■ **Instructions to follow**
Carry on the forum thread about the deer rut from the point where it stops.

■ **Reading text**
>>>>

Except for a pretty good 8 point I had chasing a doe in my back yard, all the chasing I've seen thus far while hunting have been from spikes and 4 points. I think we have a bumper crop of the little guys.


----------



## Bluewalleye (Jun 1, 2009)

What a gorgeous morning. Cold and crisp with no wind at all. Perfect. Sure wish the bucks would figured out that it was a gorgeous morning to take a stroll. Only had a spike and a 110" 8 point come in. Just moseying on thru slowly. It has to pick up where I hunt one of these days. I hope


----------



## fastwater (Apr 1, 2014)

Saw a really,really heavy bodied 8-10(couldn't tell which) cutting across a wide open winter wheat field this morning on the way to church. Very tall rack. Thought to myself...that Deer would never be there at this time of day any other time of year than now.


----------



## CStone (Nov 6, 2018)

miked913 said:


> Thanks
> 
> 
> 
> ...


I’m sold


----------



## G-Patt (Sep 3, 2013)

They are rutting in Southwest OH. Saw a several bucks with their nose down and chasing does since last Wednesday. I missed a really nice one yesterday morning while ground hunting. What can I say, buck fever got to me. Lots of mature bucks up and moving in my neck of the woods.


----------



## turkeyt (Apr 13, 2006)

Had 3 cruising today. Can't believe the woods were not on fire. Got to be a hot doe soon in our area. Washington Co.


----------



## CHOPIQ (Apr 6, 2004)

I attended a meeting the other day and there was a deer naturalist there and he stated in Ohio 70% of the does are bred between Halloween and Veterans day. Its the same every year he said.


----------



## miked913 (Feb 29, 2008)

CHOPIQ said:


> I attended a meeting the other day and there was a deer naturalist there and he stated in Ohio 70% of the does are bred between Halloween and Veterans day. Its the same every year he said.


Magazine sales are dwindling their only hope is to peak your interest with a headline of how the rut will be different this year and how you will be the only person hunting on the right day and time! 

Sent from my XT1585 using Tapatalk


----------



## bobk (Apr 30, 2004)

Burkcarp1 said:


> Glad someone has it all figured out.


I’m going to yell at the deer tonight and let them know they are supposed to be rutting now.


----------



## Burkcarp1 (Dec 24, 2016)

bobk said:


> I’m going to yell at the deer tonight and let them know they are supposed to be rutting now.


No they are done for the year..If 70%are bred by Veterans Day then that means they are done now.Do the math.


----------



## Shad Rap (Nov 10, 2010)

Burkcarp1 said:


> No they are done for the year..If 70%are bred by Veterans Day then that means they are done now.Do the math.


What about that other 30%?..that's a fairly large number...especially when you have a lot of deer on your property like Bob does...hehe...he may, in fact, need to yell out there at them!


----------



## Burkcarp1 (Dec 24, 2016)

<<<<

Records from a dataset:
>>>>

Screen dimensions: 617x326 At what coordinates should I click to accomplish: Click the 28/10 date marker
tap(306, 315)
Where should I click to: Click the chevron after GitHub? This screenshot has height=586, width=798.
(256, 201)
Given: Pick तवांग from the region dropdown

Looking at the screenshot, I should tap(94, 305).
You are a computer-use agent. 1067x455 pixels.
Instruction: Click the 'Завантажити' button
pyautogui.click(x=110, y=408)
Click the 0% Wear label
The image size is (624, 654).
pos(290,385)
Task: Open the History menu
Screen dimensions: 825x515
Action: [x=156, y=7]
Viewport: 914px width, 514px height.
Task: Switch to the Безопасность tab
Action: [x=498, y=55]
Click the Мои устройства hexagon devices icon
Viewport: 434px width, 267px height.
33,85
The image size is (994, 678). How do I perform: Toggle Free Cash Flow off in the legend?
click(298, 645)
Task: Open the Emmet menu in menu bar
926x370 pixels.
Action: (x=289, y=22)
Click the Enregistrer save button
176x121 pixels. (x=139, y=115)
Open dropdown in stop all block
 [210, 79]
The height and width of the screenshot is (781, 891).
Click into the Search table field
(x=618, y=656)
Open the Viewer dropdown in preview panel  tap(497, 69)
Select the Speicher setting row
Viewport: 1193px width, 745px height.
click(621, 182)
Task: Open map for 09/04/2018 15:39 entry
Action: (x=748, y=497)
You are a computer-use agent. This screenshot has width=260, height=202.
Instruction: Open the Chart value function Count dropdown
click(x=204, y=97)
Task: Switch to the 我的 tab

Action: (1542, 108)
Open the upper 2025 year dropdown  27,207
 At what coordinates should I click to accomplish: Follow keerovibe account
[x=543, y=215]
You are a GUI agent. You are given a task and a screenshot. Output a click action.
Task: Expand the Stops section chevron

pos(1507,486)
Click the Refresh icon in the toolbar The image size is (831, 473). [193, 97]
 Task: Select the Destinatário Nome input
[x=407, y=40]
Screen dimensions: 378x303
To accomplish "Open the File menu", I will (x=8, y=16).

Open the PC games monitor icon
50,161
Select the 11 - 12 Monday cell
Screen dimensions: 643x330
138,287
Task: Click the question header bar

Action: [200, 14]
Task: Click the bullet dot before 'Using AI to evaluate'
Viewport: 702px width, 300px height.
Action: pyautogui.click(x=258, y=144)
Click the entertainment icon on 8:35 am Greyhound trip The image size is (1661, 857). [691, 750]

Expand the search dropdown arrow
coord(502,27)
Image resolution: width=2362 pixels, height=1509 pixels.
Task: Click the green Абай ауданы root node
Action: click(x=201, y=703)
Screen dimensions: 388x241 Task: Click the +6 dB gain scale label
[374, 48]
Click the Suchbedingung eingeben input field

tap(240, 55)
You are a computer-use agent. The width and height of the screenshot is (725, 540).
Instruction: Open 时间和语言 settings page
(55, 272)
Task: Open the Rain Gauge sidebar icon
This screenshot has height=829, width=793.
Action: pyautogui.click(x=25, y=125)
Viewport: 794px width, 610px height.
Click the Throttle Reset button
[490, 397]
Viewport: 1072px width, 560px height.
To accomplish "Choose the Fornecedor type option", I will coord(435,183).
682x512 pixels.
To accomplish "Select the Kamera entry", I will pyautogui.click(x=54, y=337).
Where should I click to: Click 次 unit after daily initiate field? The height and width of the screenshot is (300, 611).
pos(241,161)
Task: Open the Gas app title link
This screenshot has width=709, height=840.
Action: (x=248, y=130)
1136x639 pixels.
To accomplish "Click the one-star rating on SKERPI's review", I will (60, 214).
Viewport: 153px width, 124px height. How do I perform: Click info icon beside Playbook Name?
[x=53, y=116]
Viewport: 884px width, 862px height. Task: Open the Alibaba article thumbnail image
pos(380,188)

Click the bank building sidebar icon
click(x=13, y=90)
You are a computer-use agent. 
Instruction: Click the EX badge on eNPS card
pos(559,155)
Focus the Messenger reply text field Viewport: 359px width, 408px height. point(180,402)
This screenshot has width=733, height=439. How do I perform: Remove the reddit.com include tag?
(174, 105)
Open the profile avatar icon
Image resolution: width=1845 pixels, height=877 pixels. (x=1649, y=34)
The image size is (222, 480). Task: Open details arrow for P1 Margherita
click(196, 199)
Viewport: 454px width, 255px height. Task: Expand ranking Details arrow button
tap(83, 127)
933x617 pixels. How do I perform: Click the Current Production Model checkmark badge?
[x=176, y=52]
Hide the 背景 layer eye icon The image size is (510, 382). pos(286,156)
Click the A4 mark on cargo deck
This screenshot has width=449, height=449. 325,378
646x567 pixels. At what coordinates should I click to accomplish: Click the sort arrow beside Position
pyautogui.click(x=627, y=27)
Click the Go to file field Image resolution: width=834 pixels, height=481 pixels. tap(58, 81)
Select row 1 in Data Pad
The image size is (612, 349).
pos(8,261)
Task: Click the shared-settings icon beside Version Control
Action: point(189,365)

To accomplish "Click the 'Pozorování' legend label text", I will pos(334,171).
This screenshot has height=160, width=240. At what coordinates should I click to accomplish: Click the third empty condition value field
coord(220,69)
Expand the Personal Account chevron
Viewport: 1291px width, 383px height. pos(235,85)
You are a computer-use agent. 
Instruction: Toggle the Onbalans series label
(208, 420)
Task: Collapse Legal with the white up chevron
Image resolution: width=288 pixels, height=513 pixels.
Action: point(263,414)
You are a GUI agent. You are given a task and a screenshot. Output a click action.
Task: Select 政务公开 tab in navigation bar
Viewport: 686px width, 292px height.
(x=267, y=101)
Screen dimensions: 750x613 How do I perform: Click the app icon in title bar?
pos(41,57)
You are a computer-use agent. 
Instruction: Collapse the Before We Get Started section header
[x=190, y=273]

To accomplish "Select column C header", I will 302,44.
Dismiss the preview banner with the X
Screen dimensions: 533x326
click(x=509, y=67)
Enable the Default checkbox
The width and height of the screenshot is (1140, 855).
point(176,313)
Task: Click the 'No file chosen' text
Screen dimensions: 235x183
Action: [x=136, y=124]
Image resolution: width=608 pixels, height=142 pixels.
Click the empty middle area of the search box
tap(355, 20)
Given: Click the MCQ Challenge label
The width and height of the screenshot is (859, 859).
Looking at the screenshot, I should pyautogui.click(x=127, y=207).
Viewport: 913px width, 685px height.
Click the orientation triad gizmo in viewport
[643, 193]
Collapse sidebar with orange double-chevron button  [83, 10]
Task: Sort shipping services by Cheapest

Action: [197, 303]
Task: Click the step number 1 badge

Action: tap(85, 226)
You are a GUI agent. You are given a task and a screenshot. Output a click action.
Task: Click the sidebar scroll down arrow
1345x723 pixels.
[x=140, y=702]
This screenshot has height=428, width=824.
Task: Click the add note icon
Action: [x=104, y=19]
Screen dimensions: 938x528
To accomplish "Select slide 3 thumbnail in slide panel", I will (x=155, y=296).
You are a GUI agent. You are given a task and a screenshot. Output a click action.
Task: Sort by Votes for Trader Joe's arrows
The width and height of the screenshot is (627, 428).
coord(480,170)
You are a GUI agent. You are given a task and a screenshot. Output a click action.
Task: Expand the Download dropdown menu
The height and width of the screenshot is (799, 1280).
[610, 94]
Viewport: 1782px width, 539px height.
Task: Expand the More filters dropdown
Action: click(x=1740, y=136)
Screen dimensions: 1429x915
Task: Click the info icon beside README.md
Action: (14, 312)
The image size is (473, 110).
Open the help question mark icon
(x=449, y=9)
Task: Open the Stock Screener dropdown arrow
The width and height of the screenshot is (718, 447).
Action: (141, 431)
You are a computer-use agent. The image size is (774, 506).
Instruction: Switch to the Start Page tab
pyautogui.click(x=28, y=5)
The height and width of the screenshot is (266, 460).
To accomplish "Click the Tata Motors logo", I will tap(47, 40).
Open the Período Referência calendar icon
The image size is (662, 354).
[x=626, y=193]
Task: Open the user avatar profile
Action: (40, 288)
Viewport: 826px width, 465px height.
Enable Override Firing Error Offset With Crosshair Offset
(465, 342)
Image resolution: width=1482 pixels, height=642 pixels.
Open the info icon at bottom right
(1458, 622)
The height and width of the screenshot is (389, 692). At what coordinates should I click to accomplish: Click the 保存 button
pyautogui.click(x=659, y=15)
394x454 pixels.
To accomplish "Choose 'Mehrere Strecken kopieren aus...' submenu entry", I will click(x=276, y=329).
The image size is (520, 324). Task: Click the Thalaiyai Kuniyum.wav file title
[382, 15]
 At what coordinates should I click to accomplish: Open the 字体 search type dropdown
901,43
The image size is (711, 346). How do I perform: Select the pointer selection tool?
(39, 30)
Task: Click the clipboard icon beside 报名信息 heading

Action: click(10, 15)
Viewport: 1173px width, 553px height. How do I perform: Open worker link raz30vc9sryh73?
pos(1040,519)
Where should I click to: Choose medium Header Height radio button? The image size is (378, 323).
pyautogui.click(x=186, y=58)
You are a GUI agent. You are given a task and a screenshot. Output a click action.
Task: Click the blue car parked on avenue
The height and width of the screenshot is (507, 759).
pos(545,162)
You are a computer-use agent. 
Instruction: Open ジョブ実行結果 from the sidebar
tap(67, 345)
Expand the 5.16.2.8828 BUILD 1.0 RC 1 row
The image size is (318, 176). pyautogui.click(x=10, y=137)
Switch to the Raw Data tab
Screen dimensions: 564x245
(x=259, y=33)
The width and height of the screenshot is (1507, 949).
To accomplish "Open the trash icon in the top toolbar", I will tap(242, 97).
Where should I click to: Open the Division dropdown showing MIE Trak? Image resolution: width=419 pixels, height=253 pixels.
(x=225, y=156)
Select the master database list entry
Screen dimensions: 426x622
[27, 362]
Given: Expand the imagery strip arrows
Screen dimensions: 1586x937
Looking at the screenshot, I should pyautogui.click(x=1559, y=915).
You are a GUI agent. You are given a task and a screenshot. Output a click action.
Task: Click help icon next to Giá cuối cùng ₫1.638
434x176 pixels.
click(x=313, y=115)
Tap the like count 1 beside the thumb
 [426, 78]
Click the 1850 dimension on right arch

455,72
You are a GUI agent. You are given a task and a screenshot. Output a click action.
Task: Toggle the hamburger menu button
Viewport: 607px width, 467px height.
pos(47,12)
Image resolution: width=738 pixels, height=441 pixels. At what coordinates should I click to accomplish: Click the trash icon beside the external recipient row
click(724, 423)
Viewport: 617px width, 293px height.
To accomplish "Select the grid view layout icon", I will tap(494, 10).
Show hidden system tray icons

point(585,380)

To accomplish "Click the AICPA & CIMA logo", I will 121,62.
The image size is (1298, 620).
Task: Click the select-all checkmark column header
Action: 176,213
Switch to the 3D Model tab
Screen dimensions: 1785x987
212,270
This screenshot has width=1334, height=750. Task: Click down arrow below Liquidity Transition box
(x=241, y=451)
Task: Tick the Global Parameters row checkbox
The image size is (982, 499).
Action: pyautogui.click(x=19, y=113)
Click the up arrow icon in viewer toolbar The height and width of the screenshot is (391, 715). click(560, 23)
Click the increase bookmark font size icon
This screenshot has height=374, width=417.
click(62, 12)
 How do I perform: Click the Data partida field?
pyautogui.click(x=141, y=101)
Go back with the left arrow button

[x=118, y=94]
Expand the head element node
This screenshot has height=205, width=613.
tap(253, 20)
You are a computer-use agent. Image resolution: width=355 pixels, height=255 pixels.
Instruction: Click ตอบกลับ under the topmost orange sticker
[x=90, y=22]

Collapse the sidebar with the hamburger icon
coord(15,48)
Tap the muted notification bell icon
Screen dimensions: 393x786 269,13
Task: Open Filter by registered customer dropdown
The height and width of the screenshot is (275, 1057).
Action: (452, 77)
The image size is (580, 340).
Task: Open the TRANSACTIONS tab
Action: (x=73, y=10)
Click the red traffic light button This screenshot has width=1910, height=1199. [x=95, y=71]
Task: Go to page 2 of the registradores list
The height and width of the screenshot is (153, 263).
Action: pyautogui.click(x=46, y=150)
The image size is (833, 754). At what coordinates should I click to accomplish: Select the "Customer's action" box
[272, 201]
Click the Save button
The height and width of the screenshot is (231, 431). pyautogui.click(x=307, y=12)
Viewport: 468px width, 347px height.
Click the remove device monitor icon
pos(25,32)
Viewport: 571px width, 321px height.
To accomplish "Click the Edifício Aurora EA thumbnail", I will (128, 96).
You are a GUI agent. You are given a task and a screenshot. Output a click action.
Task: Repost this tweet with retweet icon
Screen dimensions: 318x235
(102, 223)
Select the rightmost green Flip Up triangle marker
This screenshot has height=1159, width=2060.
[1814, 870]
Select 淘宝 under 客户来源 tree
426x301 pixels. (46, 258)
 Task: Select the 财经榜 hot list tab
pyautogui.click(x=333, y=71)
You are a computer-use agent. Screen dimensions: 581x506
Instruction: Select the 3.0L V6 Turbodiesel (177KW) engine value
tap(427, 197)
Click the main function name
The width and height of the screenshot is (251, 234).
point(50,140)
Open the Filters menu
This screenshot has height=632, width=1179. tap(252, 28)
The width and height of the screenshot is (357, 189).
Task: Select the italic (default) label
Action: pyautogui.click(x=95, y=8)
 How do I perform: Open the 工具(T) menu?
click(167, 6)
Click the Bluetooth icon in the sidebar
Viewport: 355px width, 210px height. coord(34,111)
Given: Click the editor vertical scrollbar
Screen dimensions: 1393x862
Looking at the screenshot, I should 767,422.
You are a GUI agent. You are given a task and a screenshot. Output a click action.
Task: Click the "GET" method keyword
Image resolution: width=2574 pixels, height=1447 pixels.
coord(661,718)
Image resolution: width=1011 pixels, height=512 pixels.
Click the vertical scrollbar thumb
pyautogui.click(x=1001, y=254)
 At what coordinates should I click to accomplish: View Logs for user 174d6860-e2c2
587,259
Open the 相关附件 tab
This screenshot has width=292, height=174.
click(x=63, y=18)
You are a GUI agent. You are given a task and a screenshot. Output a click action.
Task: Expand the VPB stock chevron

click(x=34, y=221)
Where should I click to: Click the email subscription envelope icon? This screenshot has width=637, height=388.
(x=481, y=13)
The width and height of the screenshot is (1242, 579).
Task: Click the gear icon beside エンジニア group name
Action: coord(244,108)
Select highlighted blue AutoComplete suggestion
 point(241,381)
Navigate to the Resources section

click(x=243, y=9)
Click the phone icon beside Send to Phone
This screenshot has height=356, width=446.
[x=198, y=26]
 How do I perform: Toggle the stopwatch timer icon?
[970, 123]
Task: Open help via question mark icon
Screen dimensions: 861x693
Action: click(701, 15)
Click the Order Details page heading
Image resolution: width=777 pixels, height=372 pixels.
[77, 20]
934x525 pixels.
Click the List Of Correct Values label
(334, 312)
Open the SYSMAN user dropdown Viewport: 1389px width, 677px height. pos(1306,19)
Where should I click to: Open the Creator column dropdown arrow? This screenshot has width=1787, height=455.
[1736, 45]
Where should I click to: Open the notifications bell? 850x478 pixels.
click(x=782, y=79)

<<<<

■ **Exercise result**
Shad Rap said:


> What about that other 30%?..that's a fairly large number...especially when you have a lot of deer on your property like Bob does...hehe...


Veterans Day was Sunday.


----------



## Shad Rap (Nov 10, 2010)

Burkcarp1 said:


> Veterans Day was Sunday.


Right...you said 70% of the does were bred by Veterans Day...you didn't say 100%...I know when Veterans Day was...lol...all I was saying was, what about the other 30%?..you're the one that said 'do the math'...I was kinda kidding anyway but now that you bring it back up...
Btw...I'm not saying the rut isn't the same time every year...because it is...let's just be clear on that.


----------



## fastwater (Apr 1, 2014)

A very good article/study on the whitetail deer rut and the ecology of the rut. When reading the first article and getting to the bottom, you will see written in italics "_Ecology of the rut", _don't forget to click on that and read it.

http://www.msudeerlab.com/breedingseason.asp


----------



## bobk (Apr 30, 2004)

11-26


----------



## Shad Rap (Nov 10, 2010)

Deer pron.


----------



## Shad Rap (Nov 10, 2010)

bobk said:


> 11-26
> View attachment 282673
> View attachment 282675


That must be some of the other 30%!


----------



## Fishstix (Aug 16, 2005)

I've seen rutting activity the last 2 weekends in Perry County. Had 5 bucks harassing a doe on 11/3. They were all running around chasing her every which way, losing their minds. She couldn't go any direction to get away. Saturday, saw 2 bucks chasing a doe. Shot one of them in the process.


----------



## bobk (Apr 30, 2004)

Fishstix said:


> I've seen rutting activity the last 2 weekends in Perry County. Had 5 bucks harassing a doe on 11/3. They were all running around chasing her every which way, losing their minds. She couldn't go any direction to get away. Saturday, saw 2 bucks chasing a doe. Shot one of them in the process.


Congratulations


----------



## killingtime (Apr 29, 2009)

Went out driving the roads today here in perry county and seen a few bucks that were chasing does in cut cornfields that still also had some standing corn. One was a really nice 8 point and the other was a small buck. Heard reports of same today from people that work for odot that were tending the roads for the freezing rain. Crappiest day of the year and they are moving.


----------



## Burkcarp1 (Dec 24, 2016)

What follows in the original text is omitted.